Has My System Prompt Been Used? Large Language Model Prompt Membership Inference
Roman Levin, Valeriia Cherepanova, Abhimanyu Hans, Avi Schwarzschild, Tom Goldstein
TL;DR
Prompt Detective provides a training-free statistical framework for verified prompt membership inference by comparing output distributions from a target LLM to a reference model prompted with a known system prompt. Using a permutation test on $p$-values derived from cosine similarities of $n$-fold BERT embeddings of $k$ responses per task, the method detects differences between prompts across diverse models, including hard prompts and black-box settings. The results show that even minor system-prompt changes yield distinguishable response trajectories, enabling statistically significant prompt usage verification with practical budgets. This work offers a concrete tool for protecting proprietary prompts and informs design considerations for prompt privacy in real-world LLM deployments.
Abstract
Prompt engineering has emerged as a powerful technique for optimizing large language models (LLMs) for specific applications, enabling faster prototyping and improved performance, and giving rise to the interest of the community in protecting proprietary system prompts.
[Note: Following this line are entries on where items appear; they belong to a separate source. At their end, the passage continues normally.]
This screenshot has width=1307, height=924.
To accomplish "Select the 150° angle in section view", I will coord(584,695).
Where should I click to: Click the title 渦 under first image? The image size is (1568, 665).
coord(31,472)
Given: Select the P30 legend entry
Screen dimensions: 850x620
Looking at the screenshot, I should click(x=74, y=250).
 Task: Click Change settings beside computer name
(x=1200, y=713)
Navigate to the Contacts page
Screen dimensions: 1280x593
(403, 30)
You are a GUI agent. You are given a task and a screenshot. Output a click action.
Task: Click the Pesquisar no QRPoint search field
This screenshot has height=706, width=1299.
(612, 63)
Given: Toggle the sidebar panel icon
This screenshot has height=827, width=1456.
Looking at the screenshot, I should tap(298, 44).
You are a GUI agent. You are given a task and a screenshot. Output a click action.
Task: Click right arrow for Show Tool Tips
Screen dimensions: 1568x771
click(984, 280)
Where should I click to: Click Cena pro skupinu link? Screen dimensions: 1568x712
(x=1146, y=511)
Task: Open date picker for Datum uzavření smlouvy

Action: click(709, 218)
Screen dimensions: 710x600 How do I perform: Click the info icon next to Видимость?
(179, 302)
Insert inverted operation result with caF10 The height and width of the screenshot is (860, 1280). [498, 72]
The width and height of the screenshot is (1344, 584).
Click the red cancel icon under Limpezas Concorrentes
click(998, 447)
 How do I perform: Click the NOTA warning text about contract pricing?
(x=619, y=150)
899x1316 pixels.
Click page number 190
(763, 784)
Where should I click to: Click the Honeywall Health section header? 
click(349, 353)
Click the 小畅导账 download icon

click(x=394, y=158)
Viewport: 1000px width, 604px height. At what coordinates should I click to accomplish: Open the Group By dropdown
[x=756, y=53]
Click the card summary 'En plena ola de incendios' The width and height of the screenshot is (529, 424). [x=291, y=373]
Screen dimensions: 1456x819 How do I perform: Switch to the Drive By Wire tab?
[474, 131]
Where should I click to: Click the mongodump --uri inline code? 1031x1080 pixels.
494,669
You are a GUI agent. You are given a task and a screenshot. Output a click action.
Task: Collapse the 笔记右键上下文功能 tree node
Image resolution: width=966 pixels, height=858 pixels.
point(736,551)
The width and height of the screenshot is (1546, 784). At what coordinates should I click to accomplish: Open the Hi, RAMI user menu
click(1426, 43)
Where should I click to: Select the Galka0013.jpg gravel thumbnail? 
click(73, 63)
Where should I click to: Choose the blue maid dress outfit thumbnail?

In this work, we explore a novel perspective on prompt privacy through the lens of membership inference. We develop Prompt Detective, a statistical method to reliably determine whether a given system prompt was used by a third-party language model. Our approach relies on a statistical test comparing the distributions of two groups of model outputs corresponding to different system prompts. Through extensive experiments with a variety of language models, we demonstrate the effectiveness of Prompt Detective for prompt membership inference. Our work reveals that even minor changes in system prompts manifest in distinct response distributions, enabling us to verify prompt usage with statistical significance.